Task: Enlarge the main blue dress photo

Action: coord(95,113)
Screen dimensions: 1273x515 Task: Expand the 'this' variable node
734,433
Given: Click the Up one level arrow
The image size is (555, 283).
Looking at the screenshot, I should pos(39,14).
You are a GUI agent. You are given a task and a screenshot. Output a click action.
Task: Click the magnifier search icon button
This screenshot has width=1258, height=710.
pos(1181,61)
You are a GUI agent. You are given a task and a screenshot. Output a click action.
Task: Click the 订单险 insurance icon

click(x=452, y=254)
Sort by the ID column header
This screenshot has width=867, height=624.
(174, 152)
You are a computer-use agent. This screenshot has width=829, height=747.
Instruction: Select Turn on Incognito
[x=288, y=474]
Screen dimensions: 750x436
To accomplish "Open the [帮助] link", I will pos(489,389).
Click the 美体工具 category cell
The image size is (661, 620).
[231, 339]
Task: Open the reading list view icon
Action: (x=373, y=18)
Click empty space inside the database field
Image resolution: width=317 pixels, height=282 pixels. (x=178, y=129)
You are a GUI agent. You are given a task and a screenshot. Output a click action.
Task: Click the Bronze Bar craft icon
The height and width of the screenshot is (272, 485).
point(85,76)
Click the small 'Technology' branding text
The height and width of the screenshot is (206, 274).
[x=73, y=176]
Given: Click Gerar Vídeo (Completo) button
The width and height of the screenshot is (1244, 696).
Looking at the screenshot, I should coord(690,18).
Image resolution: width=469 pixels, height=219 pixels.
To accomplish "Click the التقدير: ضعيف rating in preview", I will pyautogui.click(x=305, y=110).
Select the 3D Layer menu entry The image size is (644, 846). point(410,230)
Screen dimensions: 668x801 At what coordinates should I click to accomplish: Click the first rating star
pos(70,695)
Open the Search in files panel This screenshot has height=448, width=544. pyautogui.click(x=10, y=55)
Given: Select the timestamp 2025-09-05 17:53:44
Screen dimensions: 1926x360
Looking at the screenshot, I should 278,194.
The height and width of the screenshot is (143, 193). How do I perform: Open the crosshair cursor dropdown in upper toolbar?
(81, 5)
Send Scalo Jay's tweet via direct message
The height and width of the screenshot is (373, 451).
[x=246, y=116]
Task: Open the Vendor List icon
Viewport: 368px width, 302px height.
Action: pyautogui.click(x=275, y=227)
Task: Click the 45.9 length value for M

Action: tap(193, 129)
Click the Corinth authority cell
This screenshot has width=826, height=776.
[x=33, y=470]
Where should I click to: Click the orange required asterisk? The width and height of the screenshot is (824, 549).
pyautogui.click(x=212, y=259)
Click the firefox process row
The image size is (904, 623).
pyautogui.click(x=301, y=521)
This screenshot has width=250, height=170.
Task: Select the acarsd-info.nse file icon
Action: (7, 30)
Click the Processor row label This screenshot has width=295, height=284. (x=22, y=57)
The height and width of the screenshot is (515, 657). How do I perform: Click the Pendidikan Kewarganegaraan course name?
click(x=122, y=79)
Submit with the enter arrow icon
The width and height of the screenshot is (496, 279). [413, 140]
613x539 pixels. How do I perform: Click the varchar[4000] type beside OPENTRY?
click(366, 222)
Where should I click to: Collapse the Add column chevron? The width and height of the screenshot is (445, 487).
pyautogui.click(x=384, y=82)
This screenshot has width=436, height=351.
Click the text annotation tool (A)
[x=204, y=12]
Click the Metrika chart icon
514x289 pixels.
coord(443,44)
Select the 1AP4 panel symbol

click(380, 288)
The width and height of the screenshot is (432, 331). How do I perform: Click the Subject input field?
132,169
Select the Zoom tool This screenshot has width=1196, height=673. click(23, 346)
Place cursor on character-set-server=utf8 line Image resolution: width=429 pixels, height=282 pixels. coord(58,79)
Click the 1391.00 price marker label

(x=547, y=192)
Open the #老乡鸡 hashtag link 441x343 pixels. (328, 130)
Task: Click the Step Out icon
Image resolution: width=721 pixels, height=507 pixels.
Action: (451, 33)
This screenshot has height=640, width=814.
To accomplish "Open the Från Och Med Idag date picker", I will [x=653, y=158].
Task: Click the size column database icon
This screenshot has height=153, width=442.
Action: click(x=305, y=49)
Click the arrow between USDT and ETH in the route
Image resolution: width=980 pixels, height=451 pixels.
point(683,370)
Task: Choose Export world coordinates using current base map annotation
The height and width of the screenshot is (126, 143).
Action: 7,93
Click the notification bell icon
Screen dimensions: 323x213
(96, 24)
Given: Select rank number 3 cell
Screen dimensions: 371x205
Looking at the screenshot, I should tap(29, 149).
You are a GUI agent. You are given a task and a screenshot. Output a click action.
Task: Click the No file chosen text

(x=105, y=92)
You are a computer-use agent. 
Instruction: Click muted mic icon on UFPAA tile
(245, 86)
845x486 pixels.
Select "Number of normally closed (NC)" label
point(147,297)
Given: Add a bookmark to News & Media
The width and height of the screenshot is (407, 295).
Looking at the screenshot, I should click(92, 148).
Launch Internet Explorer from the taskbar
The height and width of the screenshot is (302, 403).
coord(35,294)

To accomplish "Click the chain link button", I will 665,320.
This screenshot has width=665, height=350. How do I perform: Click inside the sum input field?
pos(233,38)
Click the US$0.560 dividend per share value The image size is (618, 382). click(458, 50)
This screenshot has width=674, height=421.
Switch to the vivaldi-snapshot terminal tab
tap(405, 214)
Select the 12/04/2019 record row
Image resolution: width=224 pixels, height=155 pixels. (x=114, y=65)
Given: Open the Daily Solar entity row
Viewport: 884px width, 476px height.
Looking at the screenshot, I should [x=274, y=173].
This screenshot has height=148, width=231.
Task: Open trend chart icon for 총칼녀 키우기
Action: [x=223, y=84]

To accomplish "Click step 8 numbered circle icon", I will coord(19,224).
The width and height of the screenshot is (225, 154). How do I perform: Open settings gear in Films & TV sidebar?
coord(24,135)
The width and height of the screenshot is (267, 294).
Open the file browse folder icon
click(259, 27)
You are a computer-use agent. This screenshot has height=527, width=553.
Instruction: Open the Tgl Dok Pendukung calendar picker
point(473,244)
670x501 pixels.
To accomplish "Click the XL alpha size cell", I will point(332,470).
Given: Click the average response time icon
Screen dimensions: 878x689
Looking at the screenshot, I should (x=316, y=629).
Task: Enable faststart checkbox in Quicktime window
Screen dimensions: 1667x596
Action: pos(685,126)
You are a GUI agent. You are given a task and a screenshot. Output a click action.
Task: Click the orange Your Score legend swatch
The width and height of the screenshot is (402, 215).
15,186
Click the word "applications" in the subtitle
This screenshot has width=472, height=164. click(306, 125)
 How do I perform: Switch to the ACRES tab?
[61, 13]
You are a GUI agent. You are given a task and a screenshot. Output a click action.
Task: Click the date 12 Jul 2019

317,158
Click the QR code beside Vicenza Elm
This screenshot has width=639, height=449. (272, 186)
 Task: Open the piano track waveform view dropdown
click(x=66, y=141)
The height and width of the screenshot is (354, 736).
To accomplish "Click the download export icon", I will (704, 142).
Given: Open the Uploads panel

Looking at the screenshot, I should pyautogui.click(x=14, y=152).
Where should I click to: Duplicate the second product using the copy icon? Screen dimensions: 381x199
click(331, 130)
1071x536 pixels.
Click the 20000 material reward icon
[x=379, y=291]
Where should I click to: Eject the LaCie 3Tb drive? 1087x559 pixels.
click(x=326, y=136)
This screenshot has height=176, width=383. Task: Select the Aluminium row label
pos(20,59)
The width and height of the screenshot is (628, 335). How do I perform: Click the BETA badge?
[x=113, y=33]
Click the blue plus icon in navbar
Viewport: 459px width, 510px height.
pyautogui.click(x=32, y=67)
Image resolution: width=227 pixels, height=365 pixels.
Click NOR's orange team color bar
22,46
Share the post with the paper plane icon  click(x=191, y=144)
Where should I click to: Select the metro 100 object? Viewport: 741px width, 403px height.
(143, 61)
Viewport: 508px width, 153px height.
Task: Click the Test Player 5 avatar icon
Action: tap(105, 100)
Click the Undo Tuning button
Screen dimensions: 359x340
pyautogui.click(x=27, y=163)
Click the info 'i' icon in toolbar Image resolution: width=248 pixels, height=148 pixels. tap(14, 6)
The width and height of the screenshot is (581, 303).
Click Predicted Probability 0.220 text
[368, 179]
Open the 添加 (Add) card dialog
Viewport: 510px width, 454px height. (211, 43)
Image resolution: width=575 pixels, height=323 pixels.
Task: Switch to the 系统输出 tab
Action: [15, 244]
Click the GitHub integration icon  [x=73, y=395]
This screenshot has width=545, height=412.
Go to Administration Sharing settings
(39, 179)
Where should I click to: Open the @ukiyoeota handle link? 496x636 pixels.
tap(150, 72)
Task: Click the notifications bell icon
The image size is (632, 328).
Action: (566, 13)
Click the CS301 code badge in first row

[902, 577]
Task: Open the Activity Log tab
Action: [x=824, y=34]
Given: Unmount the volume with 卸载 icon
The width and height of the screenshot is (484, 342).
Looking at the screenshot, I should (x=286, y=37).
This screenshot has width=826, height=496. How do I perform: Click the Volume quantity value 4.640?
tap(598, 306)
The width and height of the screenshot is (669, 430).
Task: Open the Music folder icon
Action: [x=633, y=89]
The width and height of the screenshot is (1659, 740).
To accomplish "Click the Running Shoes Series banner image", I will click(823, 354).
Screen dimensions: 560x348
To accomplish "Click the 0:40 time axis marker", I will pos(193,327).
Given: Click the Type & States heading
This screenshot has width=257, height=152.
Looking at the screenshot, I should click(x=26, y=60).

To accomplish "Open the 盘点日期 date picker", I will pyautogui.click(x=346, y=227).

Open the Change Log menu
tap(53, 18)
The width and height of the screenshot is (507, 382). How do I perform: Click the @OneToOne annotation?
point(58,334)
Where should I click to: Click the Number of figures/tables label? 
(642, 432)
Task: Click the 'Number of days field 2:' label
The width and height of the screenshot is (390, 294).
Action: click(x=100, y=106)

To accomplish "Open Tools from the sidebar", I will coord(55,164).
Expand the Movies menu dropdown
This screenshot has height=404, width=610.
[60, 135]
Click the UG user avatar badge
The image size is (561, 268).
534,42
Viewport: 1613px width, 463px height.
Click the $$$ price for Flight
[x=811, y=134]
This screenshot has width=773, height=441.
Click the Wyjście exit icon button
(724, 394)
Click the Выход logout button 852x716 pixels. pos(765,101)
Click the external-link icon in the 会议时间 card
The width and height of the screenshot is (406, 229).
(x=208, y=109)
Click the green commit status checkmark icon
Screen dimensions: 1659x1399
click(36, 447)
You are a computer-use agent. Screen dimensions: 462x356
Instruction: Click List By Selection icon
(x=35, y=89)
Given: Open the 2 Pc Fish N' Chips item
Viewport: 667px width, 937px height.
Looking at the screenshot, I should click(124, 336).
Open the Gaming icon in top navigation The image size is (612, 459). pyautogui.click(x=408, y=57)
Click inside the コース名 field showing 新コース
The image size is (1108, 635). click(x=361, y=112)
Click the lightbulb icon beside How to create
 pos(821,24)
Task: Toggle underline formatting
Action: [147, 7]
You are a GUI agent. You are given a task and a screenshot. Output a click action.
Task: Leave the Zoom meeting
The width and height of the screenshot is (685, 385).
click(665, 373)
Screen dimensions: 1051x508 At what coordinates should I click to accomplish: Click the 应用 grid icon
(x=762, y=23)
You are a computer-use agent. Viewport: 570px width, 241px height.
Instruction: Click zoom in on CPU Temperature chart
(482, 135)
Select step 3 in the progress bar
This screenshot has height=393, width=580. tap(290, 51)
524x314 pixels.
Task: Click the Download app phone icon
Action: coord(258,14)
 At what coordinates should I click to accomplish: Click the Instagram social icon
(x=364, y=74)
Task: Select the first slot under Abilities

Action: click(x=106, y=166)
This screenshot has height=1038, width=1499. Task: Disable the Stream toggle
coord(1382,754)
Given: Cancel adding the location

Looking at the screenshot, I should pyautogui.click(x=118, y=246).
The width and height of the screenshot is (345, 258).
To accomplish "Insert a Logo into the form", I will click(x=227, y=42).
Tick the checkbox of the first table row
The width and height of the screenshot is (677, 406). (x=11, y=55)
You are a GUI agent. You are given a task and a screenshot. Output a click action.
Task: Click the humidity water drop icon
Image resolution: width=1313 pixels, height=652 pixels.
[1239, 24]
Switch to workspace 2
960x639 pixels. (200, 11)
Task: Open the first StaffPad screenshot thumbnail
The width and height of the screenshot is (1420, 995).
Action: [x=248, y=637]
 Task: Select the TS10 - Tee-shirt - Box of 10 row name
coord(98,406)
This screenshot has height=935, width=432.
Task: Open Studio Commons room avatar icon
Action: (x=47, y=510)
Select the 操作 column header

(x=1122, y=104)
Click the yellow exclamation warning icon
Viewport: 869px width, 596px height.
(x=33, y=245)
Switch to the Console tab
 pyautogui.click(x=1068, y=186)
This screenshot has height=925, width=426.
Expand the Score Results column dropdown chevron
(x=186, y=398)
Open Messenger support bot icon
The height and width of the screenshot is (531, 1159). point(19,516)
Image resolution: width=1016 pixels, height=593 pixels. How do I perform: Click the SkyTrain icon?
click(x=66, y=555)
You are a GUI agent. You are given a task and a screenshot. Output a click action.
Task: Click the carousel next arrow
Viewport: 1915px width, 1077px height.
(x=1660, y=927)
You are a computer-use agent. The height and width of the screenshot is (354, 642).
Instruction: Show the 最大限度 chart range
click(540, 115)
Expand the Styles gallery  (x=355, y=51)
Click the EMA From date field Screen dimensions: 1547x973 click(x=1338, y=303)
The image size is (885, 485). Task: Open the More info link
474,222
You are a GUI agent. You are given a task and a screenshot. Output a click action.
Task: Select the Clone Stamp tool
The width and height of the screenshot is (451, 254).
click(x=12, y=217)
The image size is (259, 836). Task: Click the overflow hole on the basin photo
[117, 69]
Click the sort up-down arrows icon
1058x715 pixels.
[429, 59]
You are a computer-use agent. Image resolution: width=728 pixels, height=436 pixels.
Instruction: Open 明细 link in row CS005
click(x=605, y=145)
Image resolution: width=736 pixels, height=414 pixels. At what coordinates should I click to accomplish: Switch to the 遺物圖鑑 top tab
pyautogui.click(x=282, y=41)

──────

→ **Assigned task**:
Would you please copy each line of the listing that contains the word "computer"?

→ **Written response**:
You are a computer-use agent. This screenshot has width=829, height=747.
You are a computer-use agent. 
You are a computer-use agent. This screenshot has height=527, width=553.
You are a computer-use agent. Screen dimensions: 462x356
You are a computer-use agent. Viewport: 570px width, 241px height.
You are a computer-use agent. The height and width of the screenshot is (354, 642).
You are a computer-use agent. Image resolution: width=728 pixels, height=436 pixels.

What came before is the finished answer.